A good week for the Chesapeake Bay $200 million grant: Conservation program signals important shift in public attitudes.

October 24, 1997

MARYLAND IS about to receive $200 million in federal funds to help clean up the Chesapeake Bay by converting farmlands to wetlands and forests. This is encouraging for more than monetary reasons. It signals a shift in public consciousness -- a growing understanding of the relationship between agriculture and clean water, a realization that forests are more than trees and that marshes are more than soggy grasses.

Even now, many Americans think of pollution in terms of filth from factory and sewage pipes. Yet we have substantially reduced this kind of pollution over the past 2 1/2 decades thanks )) to the federal Clean Water Act, which cracked down on industry and sewage treatment plants. The slowdown in the bay's decline since the 1960s -- a phenomenon that still leaves it in poor health -- can be attributed to these regulations.

Citizens and elected leaders in Maryland and elsewhere have been reluctant to confront the reality that further progress means tackling delicate political and practical problems dealing with land development and agriculture. More buildings and asphalt mean fewer forests and wetlands, which filter pollutants. Plowed fields erode into the water, along with fertilizers and manure. These sources of pollution are scattered and hard to pin down. They have been the major threat to water for some time.
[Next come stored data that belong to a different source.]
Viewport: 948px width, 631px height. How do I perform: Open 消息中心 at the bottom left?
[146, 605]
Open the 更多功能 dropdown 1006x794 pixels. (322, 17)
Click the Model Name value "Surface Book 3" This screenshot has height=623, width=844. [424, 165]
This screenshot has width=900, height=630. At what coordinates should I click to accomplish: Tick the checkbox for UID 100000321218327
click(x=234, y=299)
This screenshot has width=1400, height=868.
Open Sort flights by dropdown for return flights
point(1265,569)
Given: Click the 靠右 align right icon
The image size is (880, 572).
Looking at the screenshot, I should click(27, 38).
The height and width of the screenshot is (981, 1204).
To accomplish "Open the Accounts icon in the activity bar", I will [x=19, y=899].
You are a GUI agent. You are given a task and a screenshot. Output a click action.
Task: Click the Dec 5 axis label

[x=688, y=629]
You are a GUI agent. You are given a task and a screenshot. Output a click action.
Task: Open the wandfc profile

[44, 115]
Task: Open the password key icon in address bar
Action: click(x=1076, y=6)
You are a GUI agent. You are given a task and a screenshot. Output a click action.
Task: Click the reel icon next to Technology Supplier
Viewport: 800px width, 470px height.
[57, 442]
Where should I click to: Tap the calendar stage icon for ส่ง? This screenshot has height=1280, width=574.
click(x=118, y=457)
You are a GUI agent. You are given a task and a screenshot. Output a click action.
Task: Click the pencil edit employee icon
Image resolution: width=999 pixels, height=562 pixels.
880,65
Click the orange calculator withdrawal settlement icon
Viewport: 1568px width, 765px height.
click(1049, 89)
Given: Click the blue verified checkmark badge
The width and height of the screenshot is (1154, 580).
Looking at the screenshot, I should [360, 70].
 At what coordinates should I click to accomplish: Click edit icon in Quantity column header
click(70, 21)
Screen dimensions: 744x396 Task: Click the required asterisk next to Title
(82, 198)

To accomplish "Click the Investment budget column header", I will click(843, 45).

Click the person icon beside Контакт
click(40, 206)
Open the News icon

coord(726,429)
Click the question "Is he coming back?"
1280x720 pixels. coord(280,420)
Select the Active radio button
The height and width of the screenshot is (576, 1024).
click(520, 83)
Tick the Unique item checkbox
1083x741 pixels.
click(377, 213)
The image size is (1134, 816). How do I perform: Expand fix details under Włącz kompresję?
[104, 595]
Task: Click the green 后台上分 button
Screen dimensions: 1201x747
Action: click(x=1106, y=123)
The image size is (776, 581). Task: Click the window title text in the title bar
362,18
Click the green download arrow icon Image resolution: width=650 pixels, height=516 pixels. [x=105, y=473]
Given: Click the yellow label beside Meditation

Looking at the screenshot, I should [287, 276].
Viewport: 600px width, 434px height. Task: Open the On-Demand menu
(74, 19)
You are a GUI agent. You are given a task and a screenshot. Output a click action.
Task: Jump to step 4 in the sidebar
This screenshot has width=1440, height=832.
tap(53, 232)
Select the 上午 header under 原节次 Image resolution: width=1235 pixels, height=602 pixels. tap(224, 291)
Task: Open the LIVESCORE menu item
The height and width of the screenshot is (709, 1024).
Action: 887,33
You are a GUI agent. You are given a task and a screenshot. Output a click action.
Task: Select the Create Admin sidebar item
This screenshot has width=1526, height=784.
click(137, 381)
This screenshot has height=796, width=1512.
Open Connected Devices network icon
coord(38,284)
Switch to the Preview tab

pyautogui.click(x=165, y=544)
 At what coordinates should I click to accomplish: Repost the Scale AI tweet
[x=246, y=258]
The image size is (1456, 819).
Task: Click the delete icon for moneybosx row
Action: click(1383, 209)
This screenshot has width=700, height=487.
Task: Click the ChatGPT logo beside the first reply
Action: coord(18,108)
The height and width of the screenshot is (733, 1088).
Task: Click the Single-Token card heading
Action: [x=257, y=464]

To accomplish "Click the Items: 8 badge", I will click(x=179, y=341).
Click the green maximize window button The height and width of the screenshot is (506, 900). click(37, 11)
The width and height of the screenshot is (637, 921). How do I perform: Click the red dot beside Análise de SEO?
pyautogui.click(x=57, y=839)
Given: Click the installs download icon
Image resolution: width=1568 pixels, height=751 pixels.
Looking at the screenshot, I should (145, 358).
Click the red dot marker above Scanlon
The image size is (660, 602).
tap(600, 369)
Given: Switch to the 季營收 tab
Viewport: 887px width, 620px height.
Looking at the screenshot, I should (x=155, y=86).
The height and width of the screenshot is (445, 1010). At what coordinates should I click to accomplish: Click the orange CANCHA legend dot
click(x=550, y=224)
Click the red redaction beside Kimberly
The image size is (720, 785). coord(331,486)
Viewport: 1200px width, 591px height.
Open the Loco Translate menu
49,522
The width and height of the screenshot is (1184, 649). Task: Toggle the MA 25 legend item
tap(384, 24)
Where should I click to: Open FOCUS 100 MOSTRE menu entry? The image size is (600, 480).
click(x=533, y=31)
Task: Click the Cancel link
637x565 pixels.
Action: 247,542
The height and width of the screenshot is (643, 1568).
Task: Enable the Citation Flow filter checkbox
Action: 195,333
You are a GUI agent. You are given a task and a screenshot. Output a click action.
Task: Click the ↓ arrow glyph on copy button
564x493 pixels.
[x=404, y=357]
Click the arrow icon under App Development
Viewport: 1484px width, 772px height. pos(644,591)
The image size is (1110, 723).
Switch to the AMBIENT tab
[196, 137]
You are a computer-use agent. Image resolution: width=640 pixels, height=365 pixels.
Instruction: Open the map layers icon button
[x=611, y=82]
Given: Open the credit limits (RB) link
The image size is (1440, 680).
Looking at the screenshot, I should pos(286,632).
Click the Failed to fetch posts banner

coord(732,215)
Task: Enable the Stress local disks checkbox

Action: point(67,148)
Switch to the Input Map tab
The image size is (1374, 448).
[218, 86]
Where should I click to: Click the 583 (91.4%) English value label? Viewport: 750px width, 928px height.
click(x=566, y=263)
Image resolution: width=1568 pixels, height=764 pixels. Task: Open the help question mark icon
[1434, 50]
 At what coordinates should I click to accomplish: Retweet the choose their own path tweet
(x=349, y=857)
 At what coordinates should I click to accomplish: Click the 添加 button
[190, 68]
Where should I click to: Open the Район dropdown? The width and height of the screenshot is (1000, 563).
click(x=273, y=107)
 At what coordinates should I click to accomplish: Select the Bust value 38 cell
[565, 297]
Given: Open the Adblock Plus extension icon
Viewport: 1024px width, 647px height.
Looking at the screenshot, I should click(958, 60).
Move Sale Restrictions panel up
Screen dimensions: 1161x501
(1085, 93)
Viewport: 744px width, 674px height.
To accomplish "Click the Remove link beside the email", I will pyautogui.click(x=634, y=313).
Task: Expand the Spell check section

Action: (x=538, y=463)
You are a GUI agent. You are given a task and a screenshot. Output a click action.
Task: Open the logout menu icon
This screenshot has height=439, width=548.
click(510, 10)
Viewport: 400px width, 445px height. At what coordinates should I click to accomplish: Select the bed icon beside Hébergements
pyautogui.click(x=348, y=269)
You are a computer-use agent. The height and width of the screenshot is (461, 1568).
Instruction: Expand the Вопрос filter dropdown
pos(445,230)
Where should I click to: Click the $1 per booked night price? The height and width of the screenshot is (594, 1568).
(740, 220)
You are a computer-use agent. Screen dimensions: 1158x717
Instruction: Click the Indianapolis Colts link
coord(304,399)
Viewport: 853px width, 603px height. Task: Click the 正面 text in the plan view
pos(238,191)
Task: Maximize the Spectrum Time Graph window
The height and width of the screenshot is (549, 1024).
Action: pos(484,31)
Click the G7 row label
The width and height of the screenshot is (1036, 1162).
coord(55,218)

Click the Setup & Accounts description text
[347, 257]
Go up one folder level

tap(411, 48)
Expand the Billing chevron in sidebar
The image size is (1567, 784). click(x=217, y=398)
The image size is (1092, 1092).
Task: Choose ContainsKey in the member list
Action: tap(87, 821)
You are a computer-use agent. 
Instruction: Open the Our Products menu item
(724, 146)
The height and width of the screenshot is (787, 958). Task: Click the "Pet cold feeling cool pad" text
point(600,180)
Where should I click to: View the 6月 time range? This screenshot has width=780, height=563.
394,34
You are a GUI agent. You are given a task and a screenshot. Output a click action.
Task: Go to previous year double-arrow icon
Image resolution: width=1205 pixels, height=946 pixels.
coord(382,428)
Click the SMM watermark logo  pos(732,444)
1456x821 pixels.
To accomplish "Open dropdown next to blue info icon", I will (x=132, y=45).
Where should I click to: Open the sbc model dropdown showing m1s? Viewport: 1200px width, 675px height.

It has not been easy, accepting that a cornfield is worse for the environment than a buggy marsh. But the U.S. Agriculture Department's new "conservation reserve" program, authorized by Congress last year, shows we are learning where priorities lie. Such reserves were started in the 1980s to prop up farm prices by paying farmers federal money to idle their land; environmental benefits were incidental.

Under the new approach, funds will be concentrated on lands that affect fragile ecosystems. In Maryland, the focus will be saving sensitive woodlands and wetlands, especially near the bay, and creating buffers along streams and rivers to stem runoff. The program should significantly help the bay.

But no one should think of it as a magic bullet or a way around the touchy subject of the need for accountability from farmers, for whom pollution management is voluntary and unmonitored. Yes, less pollution will wind up in a stream buffered from cropland by forests. Still, we need to know how much contamination the buffer is being asked to absorb.

Achieving accountability without burdening farmers unduly is the next challenge in the quest for clean water. The nation's new-found awareness of the importance of the issue makes us optimistic this challenge can be met.